In the early 1980s, neoliberal ideas found a powerful institutional expression in a new model of public administration known as New Public Management (NPM). Emerging first in Anglo-American contexts and rapidly diffusing across the globe, NPM operationalized neoliberal modes of governance within the everyday practices of state bureaucracies. Its central ambition was to remake the public sector in the image of the private market by importing managerial techniques, entrepreneurial values, and competitive logics into government institutions.
At the heart of New Public Management lies a fundamental redefinition of the relationship between the state and its citizens. Rather than conceiving citizens as members of a political community entitled to public goods, NPM recasts them as “customers” or “clients” whose needs are to be met through efficient service delivery. Public servants, in turn, are encouraged to abandon traditional bureaucratic norms of neutrality, rule-following, and public duty, and instead cultivate an “entrepreneurial spirit” characterized by innovation, flexibility, and performance orientation.

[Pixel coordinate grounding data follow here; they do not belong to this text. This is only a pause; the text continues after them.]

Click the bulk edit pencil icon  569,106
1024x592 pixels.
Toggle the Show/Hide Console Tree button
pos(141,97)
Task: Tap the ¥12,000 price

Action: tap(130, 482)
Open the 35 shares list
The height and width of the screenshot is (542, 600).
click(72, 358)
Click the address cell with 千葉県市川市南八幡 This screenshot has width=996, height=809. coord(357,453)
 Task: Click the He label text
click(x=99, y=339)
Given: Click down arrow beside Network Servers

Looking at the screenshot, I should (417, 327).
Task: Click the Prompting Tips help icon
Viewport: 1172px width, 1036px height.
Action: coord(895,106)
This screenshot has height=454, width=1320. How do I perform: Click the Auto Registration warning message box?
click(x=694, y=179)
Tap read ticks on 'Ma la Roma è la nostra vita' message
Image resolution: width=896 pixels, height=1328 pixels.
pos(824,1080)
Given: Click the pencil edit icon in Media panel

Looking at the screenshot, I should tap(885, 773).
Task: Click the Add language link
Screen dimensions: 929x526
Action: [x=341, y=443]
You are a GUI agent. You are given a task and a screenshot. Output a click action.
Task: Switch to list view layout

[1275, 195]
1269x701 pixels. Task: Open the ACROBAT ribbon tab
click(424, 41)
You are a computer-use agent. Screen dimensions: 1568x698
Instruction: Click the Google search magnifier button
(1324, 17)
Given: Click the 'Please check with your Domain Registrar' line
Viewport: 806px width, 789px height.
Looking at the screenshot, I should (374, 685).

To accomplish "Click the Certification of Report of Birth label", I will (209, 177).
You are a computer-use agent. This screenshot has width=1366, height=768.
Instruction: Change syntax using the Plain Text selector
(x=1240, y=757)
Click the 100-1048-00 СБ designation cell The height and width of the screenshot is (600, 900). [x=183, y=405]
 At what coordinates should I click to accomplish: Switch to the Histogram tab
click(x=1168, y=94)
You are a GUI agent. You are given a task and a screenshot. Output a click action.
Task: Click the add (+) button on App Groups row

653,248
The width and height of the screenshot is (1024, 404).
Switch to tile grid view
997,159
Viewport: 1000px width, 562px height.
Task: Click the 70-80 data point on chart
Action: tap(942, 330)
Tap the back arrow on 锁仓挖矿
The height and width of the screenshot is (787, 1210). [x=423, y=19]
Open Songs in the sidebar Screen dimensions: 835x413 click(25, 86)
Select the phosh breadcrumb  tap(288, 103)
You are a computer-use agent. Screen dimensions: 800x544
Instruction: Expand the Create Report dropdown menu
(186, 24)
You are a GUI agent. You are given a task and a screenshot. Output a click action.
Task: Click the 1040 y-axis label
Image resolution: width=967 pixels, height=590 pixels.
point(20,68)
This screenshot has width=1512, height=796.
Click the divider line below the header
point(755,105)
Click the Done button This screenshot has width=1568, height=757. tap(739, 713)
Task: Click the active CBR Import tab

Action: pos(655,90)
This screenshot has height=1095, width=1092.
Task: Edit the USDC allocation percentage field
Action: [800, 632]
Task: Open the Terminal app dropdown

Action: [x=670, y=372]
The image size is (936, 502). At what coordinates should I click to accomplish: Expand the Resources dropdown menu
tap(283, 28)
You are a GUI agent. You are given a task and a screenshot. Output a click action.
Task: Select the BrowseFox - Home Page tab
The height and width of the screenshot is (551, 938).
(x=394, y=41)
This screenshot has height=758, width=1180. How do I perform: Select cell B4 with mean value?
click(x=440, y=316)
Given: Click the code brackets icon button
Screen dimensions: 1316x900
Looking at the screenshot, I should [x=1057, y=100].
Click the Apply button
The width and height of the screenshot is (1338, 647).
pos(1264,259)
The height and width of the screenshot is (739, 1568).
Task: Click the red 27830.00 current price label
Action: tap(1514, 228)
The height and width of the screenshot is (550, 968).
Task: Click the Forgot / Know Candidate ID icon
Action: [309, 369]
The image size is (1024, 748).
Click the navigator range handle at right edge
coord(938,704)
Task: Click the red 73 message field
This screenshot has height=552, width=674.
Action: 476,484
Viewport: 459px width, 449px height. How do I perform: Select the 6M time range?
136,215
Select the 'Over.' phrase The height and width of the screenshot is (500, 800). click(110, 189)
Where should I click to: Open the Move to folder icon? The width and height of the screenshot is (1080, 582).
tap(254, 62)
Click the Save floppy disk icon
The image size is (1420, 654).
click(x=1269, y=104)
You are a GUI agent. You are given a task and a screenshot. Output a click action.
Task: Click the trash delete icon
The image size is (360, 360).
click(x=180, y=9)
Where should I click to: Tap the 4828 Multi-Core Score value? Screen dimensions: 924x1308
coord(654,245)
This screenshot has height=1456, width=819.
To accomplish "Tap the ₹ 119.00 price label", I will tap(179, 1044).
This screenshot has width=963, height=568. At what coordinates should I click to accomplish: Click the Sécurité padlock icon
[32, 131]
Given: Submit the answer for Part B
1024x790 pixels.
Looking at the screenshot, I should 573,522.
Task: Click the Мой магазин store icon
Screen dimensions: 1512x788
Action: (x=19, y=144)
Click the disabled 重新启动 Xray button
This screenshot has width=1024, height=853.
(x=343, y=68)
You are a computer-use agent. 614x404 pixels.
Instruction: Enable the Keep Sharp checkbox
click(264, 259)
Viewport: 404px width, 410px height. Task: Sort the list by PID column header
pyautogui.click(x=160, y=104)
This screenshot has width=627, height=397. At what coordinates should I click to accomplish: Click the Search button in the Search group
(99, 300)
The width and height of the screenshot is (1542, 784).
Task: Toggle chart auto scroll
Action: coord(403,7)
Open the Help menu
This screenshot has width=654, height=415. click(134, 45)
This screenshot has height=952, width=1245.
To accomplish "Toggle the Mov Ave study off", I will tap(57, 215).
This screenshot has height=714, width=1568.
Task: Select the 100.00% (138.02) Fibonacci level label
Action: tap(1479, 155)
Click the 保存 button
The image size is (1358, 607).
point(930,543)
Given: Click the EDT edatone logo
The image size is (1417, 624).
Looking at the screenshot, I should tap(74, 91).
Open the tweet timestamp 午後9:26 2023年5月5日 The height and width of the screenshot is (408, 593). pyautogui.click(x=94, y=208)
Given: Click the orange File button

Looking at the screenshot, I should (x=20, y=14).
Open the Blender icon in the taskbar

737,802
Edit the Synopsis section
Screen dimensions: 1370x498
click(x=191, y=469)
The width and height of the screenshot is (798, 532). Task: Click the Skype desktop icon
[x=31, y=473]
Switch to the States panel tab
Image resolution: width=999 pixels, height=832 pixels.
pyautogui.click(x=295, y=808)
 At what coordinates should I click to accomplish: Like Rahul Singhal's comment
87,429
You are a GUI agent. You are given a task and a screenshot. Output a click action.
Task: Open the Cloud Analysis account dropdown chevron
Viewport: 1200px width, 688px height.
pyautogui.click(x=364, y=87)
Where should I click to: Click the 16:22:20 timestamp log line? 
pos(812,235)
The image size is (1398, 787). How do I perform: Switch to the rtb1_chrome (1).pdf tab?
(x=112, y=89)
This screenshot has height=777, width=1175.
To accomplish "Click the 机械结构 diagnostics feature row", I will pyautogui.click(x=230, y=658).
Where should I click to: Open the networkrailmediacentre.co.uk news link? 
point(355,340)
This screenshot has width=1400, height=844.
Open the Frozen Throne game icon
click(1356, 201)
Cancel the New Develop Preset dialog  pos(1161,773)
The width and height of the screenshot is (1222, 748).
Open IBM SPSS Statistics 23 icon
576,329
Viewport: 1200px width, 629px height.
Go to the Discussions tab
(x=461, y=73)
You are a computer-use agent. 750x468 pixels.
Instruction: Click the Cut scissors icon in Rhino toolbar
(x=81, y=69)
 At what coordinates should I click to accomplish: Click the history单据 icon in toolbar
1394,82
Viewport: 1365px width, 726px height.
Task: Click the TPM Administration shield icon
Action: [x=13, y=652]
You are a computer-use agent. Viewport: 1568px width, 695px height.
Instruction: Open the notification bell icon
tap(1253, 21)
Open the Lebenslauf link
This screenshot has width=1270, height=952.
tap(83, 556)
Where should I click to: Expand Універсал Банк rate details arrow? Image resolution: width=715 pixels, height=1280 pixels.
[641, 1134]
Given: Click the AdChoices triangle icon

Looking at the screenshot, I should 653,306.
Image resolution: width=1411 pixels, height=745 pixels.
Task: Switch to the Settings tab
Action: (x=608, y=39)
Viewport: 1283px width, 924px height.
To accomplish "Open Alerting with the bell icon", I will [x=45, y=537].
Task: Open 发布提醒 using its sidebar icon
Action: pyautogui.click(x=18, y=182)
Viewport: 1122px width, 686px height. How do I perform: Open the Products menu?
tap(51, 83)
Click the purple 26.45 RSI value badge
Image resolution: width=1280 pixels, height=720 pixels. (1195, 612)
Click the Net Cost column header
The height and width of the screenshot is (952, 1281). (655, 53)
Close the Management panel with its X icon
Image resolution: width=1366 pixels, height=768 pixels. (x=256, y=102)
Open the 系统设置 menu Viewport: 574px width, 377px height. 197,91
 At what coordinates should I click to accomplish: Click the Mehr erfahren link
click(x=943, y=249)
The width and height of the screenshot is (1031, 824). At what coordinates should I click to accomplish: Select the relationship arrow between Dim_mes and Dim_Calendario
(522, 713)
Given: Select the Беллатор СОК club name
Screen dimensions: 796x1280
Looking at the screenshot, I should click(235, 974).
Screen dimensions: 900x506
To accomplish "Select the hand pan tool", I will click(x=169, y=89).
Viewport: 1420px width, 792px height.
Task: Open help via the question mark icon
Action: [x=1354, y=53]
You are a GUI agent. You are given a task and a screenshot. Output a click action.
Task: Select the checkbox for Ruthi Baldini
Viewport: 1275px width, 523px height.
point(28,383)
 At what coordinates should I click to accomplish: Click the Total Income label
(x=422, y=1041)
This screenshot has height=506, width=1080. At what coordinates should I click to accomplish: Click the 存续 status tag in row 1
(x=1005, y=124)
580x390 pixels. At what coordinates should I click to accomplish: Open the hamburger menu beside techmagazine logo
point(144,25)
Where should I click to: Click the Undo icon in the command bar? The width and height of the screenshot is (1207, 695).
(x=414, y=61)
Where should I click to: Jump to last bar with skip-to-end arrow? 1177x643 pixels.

The rationale behind this transformation is explicitly neoliberal. If private firms must innovate, cut costs, and maximize productivity to survive in competitive markets, advocates of NPM ask why government agencies should be exempt from similar pressures. According to this logic, inefficiency, waste, and unresponsiveness in the public sector are best addressed not through democratic deliberation or expanded public oversight, but through market discipline, managerial reform, and performance measurement.
A prominent illustration of NPM in practice can be found in the United States during the 1990s. Under the leadership of Vice-President Al Gore, the Clinton administration launched the National Performance Review, a comprehensive effort to restructure federal agencies according to New Public Management principles. The stated objective was to reduce “government waste” while increasing administrative efficiency, effectiveness, and accountability. In practice, this involved downsizing bureaucracies, outsourcing public services, introducing performance benchmarks, and subjecting government workers to quantitative evaluation systems modeled on corporate management.
Proponents of New Public Management articulated its vision through a set of guiding objectives that collectively redefined the purpose and operation of government. These objectives reveal the depth of neoliberal influence on public administration.
First, catalytic government emphasizes “steering rather than rowing,” suggesting that governments should set strategic directions while leaving implementation to private actors or quasi-market mechanisms. Second, community-owned government prioritizes empowerment over direct service provision, encouraging individuals and communities to take responsibility for outcomes previously managed by the state. Third, competitive government seeks to inject competition into service delivery by allowing public agencies, private firms, and nonprofit organizations to compete for contracts.
Fourth, mission-driven government aims to replace rigid rule-based administration with flexible organizational missions, thereby reducing procedural constraints. Fifth, results-oriented government shifts attention from inputs—such as budgets and staffing levels—to measurable outcomes and performance indicators. Sixth, customer-driven government places citizen satisfaction at the center of public service, treating governance as a transactional relationship rather than a civic one.
The remaining objectives deepen this market-oriented transformation. Enterprising government promotes revenue generation over public spending, encouraging agencies to behave like profit-seeking enterprises. Anticipatory government emphasizes prevention and risk management, often through predictive models and cost-saving strategies. Decentralized government seeks to flatten hierarchies in favor of teamwork and local decision-making, while market-oriented government explicitly endorses the use of market mechanisms to drive change and allocate resources.
Taken together, these objectives illustrate how New Public Management represents more than a set of administrative reforms. It constitutes a profound reimagining of the state itself. Under NPM, government is no longer primarily a guardian of the public good or an instrument of democratic will, but a service provider operating under market-like constraints. Public value is increasingly measured in terms of efficiency, cost-effectiveness, and customer satisfaction rather than equity, justice, or collective responsibility.
While supporters credit New Public Management with reducing inefficiencies and modernizing public administration, critics argue that it erodes democratic accountability, weakens public institutions, and commodifies citizenship. From a political science perspective, NPM stands as one of the clearest examples of how neoliberalism reshapes governance not only through policy, but through the everyday practices, identities, and rationalities of the modern state.